WHAT TO DO: Return every line of these records word for word, in the same order, without changing anything.

(Target position records)
□ □ □ □ □ □ □
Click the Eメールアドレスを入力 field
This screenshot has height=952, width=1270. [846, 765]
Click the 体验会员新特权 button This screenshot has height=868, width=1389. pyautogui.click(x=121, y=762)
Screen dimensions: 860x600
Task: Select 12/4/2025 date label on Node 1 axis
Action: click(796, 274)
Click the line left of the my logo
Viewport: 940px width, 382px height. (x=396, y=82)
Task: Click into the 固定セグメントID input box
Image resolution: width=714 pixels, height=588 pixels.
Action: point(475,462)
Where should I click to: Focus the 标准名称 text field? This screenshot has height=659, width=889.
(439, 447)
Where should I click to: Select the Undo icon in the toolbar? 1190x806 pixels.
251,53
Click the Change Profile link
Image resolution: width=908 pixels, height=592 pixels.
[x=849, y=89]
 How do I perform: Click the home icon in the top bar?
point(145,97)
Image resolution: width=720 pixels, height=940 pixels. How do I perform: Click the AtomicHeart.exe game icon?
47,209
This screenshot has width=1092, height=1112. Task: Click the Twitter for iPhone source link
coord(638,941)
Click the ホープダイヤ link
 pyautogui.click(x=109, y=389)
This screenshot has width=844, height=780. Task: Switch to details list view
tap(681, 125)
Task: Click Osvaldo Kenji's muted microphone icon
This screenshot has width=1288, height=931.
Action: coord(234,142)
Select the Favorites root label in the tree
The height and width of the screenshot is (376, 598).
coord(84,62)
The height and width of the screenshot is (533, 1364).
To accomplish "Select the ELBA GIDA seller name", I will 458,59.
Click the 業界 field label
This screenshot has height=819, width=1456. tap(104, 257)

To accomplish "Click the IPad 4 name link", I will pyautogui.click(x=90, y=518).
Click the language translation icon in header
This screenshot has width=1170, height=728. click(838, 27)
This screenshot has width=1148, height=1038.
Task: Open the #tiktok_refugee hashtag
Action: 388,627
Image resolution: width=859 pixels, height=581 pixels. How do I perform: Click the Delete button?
□ □ □ □ □ □ □
THE SOLUTION:
Click the Eメールアドレスを入力 field
This screenshot has height=952, width=1270. [846, 765]
Click the 体验会员新特权 button This screenshot has height=868, width=1389. pyautogui.click(x=121, y=762)
Screen dimensions: 860x600
Task: Select 12/4/2025 date label on Node 1 axis
Action: click(796, 274)
Click the line left of the my logo
Viewport: 940px width, 382px height. (x=396, y=82)
Task: Click into the 固定セグメントID input box
Image resolution: width=714 pixels, height=588 pixels.
Action: point(475,462)
Where should I click to: Focus the 标准名称 text field? This screenshot has height=659, width=889.
(439, 447)
Where should I click to: Select the Undo icon in the toolbar? 1190x806 pixels.
251,53
Click the Change Profile link
Image resolution: width=908 pixels, height=592 pixels.
[x=849, y=89]
 How do I perform: Click the home icon in the top bar?
point(145,97)
Image resolution: width=720 pixels, height=940 pixels. How do I perform: Click the AtomicHeart.exe game icon?
47,209
This screenshot has width=1092, height=1112. Task: Click the Twitter for iPhone source link
coord(638,941)
Click the ホープダイヤ link
 pyautogui.click(x=109, y=389)
This screenshot has width=844, height=780. Task: Switch to details list view
tap(681, 125)
Task: Click Osvaldo Kenji's muted microphone icon
This screenshot has width=1288, height=931.
Action: coord(234,142)
Select the Favorites root label in the tree
The height and width of the screenshot is (376, 598).
coord(84,62)
The height and width of the screenshot is (533, 1364).
To accomplish "Select the ELBA GIDA seller name", I will 458,59.
Click the 業界 field label
This screenshot has height=819, width=1456. tap(104, 257)

To accomplish "Click the IPad 4 name link", I will pyautogui.click(x=90, y=518).
Click the language translation icon in header
This screenshot has width=1170, height=728. click(838, 27)
This screenshot has width=1148, height=1038.
Task: Open the #tiktok_refugee hashtag
Action: 388,627
Image resolution: width=859 pixels, height=581 pixels. How do I perform: Click the Delete button?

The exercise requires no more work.